"Bir Garip Taksi Şoförü" III Bölümlük insancıl bir öykü
“Biz insanlar XX. YY da Haçlı
seferlerinden daha sık aralarla sürüler halinde Dünyanın hemen her yanında savaşmış,
bir yüz yıl içinde Orta çağdaki dünya nüfusundan çok daha fazla insan
öldürülmüş ve çevre tahrip olmuş, ozon tabakası delinmiş, küresel ısınmayla
iki derece sıcaklık artışıyla birlikte çevre geri dönülemeyecek şekilde tahrip
olmuş” derdi Pavel.”
“Latoonya sevgili vatanım, göz yaşlarım seni kurtaracaksa eğer ağlarım… Kurtarıcın kanımsa eğer, kanımı sana bağışlarım” diye annesinden duyduğu orta çağdan kalma bir ağıt geldi aklına.

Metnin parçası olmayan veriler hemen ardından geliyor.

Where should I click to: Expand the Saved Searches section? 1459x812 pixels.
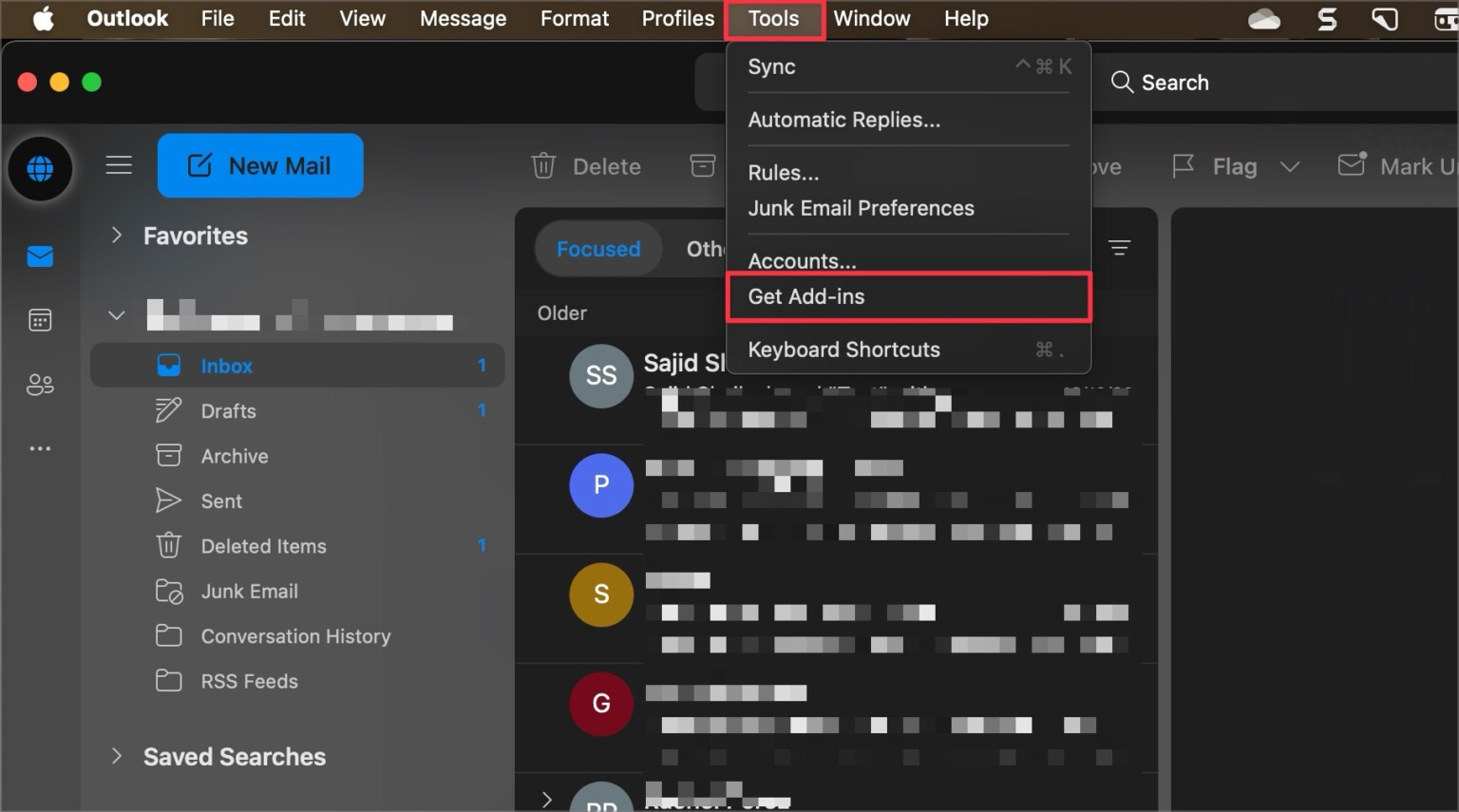(x=116, y=756)
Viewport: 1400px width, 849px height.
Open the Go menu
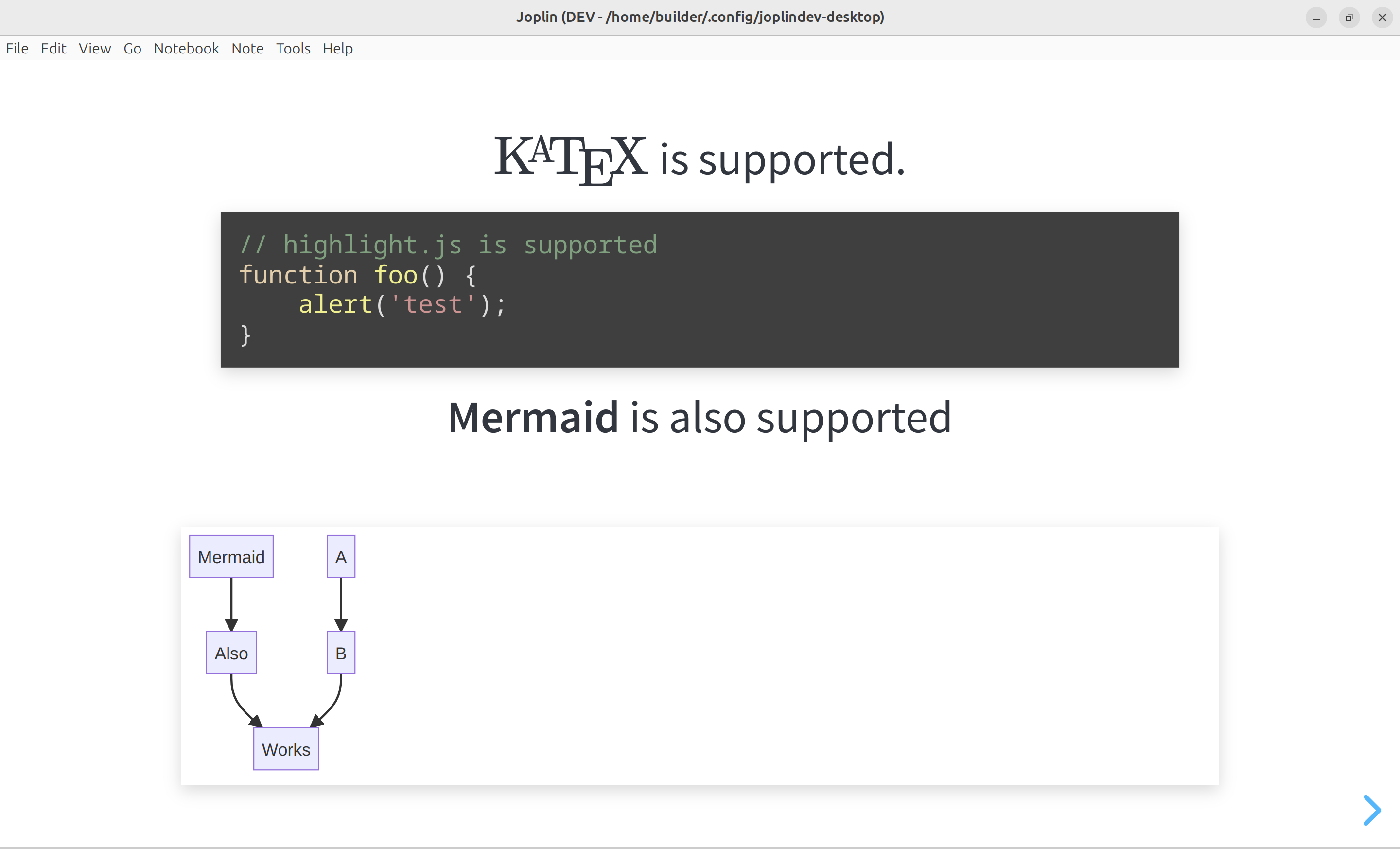tap(132, 48)
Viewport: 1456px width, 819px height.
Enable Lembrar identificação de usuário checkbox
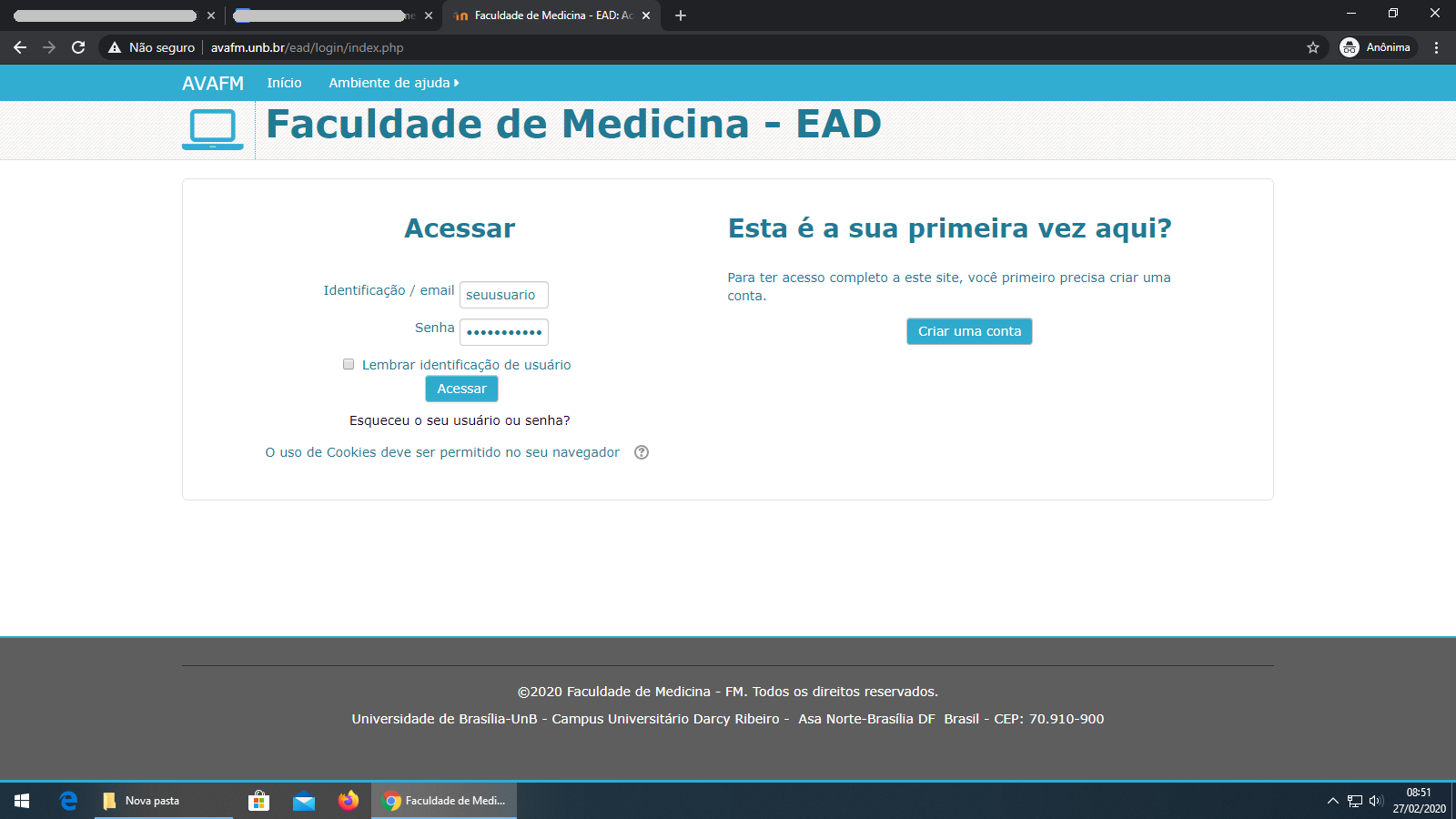point(349,364)
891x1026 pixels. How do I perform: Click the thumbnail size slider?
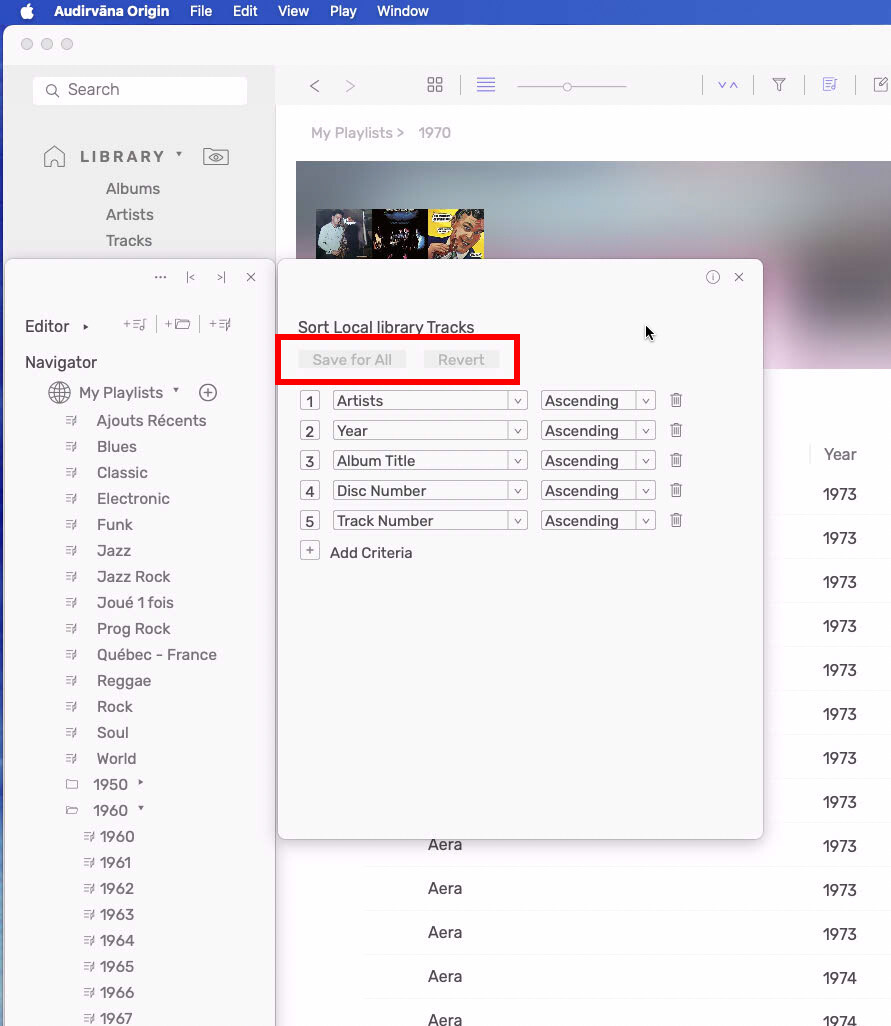tap(568, 87)
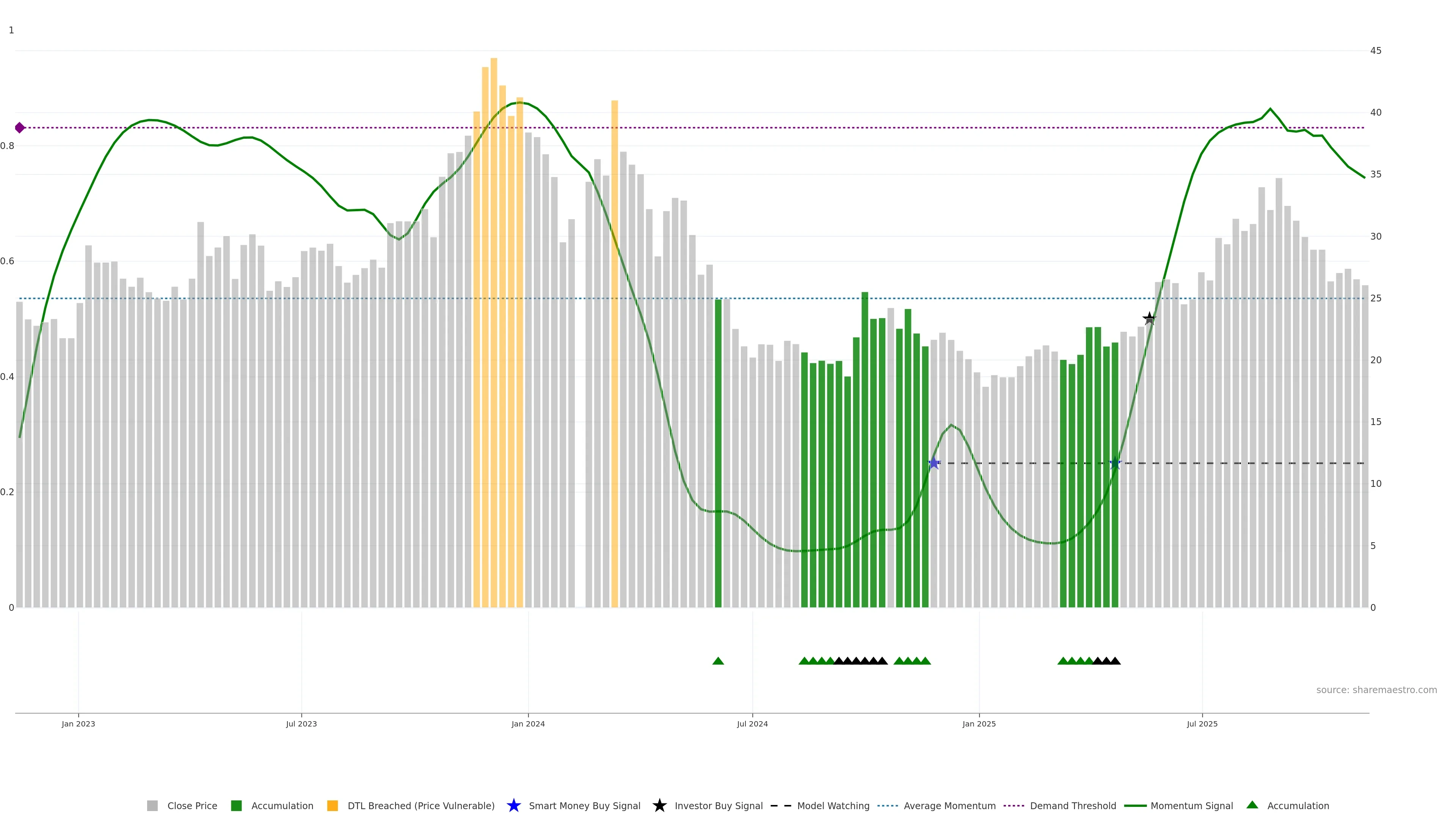1456x819 pixels.
Task: Click the green square Accumulation legend swatch
Action: click(236, 806)
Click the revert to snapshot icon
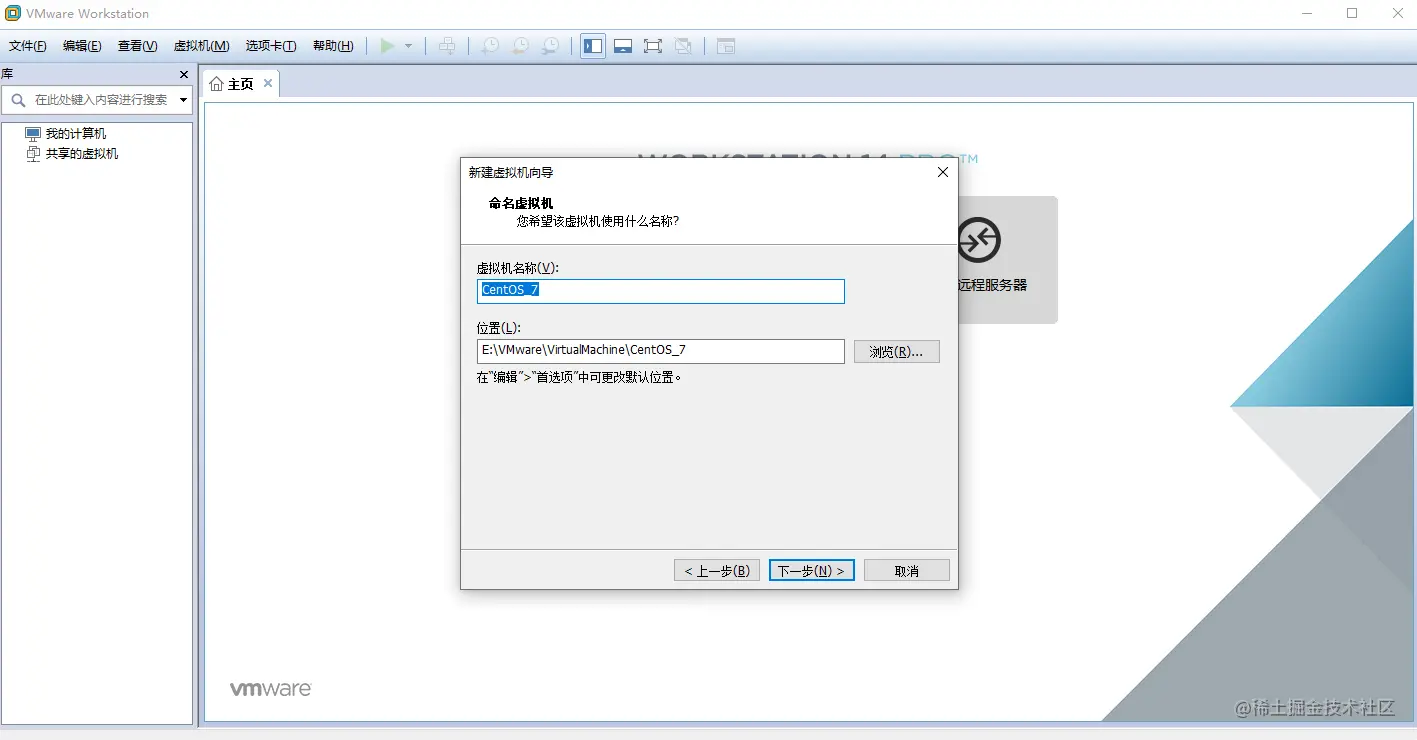The width and height of the screenshot is (1417, 740). tap(520, 46)
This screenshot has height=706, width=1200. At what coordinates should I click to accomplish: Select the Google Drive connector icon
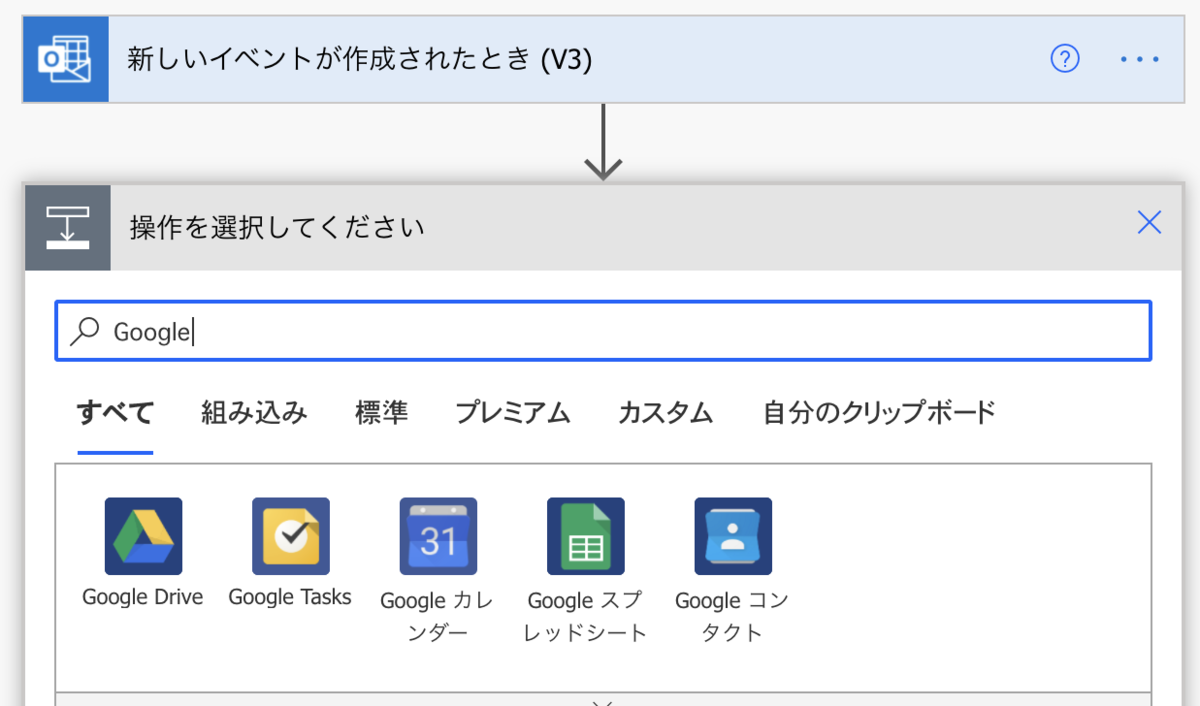pos(143,536)
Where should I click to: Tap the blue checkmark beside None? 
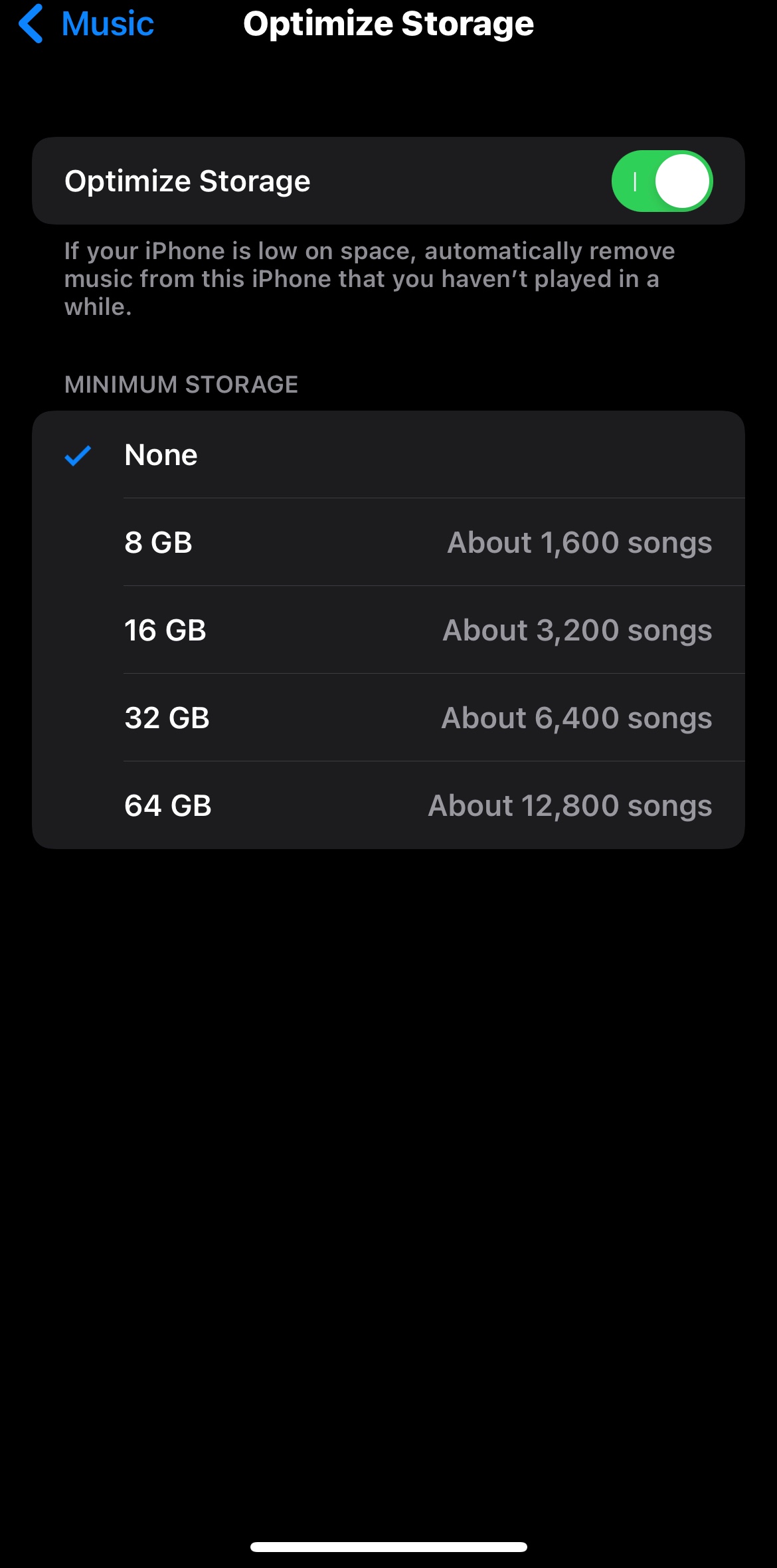pyautogui.click(x=78, y=456)
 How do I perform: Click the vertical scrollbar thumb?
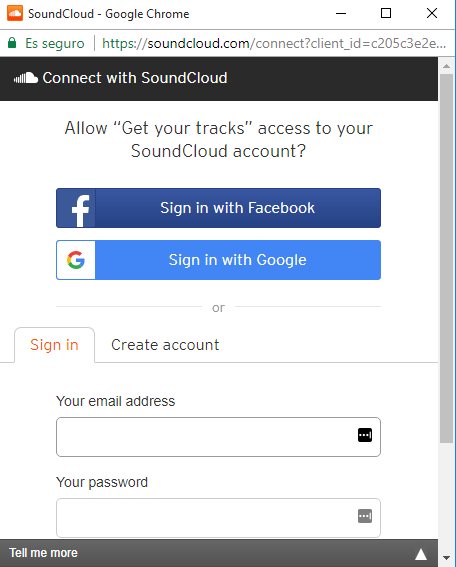[x=447, y=258]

Çocukken annesinden bir çok defa dinlediği Homeros’un satırlarını hatırladı. Akilleyus tarafından öldürülme anı gelmişti. Tıpkı yüz yıllar öncesinde olduğu gibi etrafındaki ihanet çemberinin daraldığını, henüz kılıf ve askılarından çıkarılmamış kılıçların yakında kendisine karşı çekileceğini biliyordu.
Bizimki başını sallayıp arabasına
yürüdü, bir buçuk saatlik bir iş, diye
aklından geçirdi. Ama bura Stambol’du, hiç belli olmaz. Yüzyıllar önce Hektor
Turuva’daydı Aleko Stambol’a gelmiş, Beykoz’a Baygın. “yaşamak için güzel burası. Üstelik
vapur sesleri de cabası” diyordu.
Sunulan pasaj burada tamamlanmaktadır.